■ THE DATA
● ● ●

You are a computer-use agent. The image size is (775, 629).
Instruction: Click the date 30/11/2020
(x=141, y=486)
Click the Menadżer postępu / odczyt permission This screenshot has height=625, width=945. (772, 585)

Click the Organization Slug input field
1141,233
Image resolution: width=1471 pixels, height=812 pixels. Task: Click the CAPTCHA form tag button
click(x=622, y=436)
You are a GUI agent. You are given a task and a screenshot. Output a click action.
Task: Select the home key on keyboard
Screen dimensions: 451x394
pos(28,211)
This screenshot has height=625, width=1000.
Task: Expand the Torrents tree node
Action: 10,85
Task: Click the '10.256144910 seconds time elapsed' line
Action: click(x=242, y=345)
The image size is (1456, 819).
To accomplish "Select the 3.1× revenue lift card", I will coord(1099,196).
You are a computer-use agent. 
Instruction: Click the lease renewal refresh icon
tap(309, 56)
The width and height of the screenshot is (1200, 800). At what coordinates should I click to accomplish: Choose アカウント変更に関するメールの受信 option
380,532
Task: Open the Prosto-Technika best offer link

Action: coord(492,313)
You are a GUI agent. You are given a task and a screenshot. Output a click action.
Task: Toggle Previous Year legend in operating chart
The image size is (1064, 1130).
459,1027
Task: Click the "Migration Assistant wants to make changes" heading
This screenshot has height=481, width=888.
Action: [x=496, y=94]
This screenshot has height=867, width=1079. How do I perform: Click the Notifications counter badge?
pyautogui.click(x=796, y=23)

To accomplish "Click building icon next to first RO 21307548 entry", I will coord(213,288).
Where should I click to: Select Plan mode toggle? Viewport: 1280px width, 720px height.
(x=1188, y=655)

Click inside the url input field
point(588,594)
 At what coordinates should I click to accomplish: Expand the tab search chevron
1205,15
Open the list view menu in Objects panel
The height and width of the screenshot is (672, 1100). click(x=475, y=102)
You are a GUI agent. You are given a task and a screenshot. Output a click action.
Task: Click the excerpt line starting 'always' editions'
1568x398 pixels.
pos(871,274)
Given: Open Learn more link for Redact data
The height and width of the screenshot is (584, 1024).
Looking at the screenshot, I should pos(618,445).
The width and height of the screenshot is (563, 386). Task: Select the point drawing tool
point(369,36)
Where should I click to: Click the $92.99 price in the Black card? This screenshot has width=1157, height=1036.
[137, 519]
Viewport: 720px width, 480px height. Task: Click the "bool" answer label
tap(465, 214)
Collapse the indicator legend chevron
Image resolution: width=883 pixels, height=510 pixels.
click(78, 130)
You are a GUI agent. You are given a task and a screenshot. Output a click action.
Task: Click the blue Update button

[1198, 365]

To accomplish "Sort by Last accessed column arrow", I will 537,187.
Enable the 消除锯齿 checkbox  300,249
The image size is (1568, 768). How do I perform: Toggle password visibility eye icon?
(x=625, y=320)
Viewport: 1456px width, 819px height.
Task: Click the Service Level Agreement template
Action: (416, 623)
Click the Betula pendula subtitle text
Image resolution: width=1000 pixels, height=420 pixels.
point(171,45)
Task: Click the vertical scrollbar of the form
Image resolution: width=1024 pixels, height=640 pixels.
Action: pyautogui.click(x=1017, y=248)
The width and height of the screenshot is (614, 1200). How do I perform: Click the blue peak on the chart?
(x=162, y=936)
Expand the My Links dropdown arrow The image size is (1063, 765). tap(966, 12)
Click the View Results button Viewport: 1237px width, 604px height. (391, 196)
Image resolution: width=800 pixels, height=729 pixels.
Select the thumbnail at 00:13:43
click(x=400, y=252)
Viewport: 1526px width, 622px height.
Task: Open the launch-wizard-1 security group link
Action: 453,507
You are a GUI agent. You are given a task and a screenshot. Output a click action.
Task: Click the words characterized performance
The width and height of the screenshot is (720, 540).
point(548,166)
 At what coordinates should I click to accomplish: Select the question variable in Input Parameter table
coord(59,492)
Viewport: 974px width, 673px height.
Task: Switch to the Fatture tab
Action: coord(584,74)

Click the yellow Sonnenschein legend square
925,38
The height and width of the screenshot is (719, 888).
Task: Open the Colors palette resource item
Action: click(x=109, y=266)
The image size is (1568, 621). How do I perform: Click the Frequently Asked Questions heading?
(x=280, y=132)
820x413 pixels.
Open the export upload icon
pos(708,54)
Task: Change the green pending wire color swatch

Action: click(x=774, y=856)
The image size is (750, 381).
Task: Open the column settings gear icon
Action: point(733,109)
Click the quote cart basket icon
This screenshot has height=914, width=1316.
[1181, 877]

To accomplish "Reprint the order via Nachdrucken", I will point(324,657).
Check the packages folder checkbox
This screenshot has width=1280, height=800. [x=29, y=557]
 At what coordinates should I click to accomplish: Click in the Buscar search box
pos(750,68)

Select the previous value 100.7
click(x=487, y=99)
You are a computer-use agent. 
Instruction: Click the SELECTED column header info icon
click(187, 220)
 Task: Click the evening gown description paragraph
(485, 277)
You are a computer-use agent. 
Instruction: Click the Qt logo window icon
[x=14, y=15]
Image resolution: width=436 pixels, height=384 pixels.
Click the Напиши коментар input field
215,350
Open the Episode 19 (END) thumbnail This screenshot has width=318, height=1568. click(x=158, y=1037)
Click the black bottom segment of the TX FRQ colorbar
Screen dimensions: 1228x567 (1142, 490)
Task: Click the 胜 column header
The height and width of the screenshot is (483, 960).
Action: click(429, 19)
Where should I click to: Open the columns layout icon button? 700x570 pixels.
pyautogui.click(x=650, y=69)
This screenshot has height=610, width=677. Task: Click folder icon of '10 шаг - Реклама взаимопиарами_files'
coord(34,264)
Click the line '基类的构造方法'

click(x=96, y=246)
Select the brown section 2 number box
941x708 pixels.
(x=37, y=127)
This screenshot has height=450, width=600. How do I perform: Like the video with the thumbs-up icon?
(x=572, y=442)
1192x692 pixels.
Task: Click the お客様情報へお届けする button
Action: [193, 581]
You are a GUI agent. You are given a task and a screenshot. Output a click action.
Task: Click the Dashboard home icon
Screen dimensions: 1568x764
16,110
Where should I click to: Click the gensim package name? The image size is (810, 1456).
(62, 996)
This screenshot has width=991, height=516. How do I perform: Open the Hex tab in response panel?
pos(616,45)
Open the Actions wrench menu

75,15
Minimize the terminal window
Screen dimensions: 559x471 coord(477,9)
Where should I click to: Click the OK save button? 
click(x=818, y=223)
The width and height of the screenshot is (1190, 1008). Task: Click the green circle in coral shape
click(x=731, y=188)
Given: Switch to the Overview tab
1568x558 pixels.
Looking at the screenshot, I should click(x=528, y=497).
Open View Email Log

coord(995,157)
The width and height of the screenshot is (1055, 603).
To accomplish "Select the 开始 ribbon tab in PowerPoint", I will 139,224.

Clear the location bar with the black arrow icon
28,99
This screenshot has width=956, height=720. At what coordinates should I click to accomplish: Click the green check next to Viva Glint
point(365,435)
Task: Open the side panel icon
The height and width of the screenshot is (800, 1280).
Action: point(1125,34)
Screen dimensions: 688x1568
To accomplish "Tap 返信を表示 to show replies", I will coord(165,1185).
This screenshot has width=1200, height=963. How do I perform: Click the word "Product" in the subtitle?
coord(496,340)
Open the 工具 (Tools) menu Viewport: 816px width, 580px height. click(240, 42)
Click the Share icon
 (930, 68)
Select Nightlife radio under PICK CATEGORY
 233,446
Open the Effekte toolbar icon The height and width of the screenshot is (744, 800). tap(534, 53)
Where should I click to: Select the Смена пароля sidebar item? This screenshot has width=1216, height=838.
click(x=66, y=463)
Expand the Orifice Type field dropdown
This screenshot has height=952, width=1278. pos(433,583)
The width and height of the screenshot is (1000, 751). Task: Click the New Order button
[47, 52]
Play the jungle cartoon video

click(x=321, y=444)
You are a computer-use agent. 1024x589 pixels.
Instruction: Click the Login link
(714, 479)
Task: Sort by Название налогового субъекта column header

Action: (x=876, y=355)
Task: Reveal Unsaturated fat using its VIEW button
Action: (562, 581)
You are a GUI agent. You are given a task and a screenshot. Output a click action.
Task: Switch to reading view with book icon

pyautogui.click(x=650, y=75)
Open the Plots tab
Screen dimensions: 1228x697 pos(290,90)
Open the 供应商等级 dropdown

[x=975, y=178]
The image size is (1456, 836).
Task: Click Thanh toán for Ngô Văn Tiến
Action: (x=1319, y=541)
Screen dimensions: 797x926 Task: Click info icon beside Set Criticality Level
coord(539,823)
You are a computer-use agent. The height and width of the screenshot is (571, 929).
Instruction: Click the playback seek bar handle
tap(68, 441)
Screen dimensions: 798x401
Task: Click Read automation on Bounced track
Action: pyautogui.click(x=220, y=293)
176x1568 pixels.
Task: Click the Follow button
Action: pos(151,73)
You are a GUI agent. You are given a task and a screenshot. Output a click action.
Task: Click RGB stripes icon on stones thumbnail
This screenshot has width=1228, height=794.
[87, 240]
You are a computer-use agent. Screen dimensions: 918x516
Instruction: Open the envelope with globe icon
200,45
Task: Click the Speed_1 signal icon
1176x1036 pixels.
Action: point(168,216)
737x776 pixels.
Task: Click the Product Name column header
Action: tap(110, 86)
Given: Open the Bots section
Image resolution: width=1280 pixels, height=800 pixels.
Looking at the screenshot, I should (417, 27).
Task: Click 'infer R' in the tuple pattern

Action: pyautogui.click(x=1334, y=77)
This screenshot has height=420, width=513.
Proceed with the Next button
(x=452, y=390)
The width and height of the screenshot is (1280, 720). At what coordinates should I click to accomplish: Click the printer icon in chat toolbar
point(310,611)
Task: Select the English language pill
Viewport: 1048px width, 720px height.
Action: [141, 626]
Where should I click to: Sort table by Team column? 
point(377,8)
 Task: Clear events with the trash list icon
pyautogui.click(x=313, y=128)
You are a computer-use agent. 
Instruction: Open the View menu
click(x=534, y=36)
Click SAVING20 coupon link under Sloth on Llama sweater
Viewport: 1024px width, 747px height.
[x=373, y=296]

● ● ●

■ PROBLEM DESCRIPTION
Once the line with "Image resolution: width=800" is found in the records above, print exactly that line and every line after it through the line with "Task: Click the 胜 column header".

■ ANSWER
Image resolution: width=800 pixels, height=729 pixels.
Select the thumbnail at 00:13:43
click(x=400, y=252)
Viewport: 1526px width, 622px height.
Task: Open the launch-wizard-1 security group link
Action: 453,507
You are a GUI agent. You are given a task and a screenshot. Output a click action.
Task: Click the words characterized performance
The width and height of the screenshot is (720, 540).
point(548,166)
 At what coordinates should I click to accomplish: Select the question variable in Input Parameter table
coord(59,492)
Viewport: 974px width, 673px height.
Task: Switch to the Fatture tab
Action: coord(584,74)

Click the yellow Sonnenschein legend square
925,38
The height and width of the screenshot is (719, 888).
Task: Open the Colors palette resource item
Action: click(x=109, y=266)
The image size is (1568, 621). How do I perform: Click the Frequently Asked Questions heading?
(x=280, y=132)
820x413 pixels.
Open the export upload icon
pos(708,54)
Task: Change the green pending wire color swatch

Action: click(x=774, y=856)
The image size is (750, 381).
Task: Open the column settings gear icon
Action: point(733,109)
Click the quote cart basket icon
This screenshot has height=914, width=1316.
[1181, 877]

To accomplish "Reprint the order via Nachdrucken", I will point(324,657).
Check the packages folder checkbox
This screenshot has width=1280, height=800. [x=29, y=557]
 At what coordinates should I click to accomplish: Click in the Buscar search box
pos(750,68)

Select the previous value 100.7
click(x=487, y=99)
You are a computer-use agent. 
Instruction: Click the SELECTED column header info icon
click(187, 220)
 Task: Click the evening gown description paragraph
(485, 277)
You are a computer-use agent. 
Instruction: Click the Qt logo window icon
[x=14, y=15]
Image resolution: width=436 pixels, height=384 pixels.
Click the Напиши коментар input field
215,350
Open the Episode 19 (END) thumbnail This screenshot has width=318, height=1568. click(x=158, y=1037)
Click the black bottom segment of the TX FRQ colorbar
Screen dimensions: 1228x567 (1142, 490)
Task: Click the 胜 column header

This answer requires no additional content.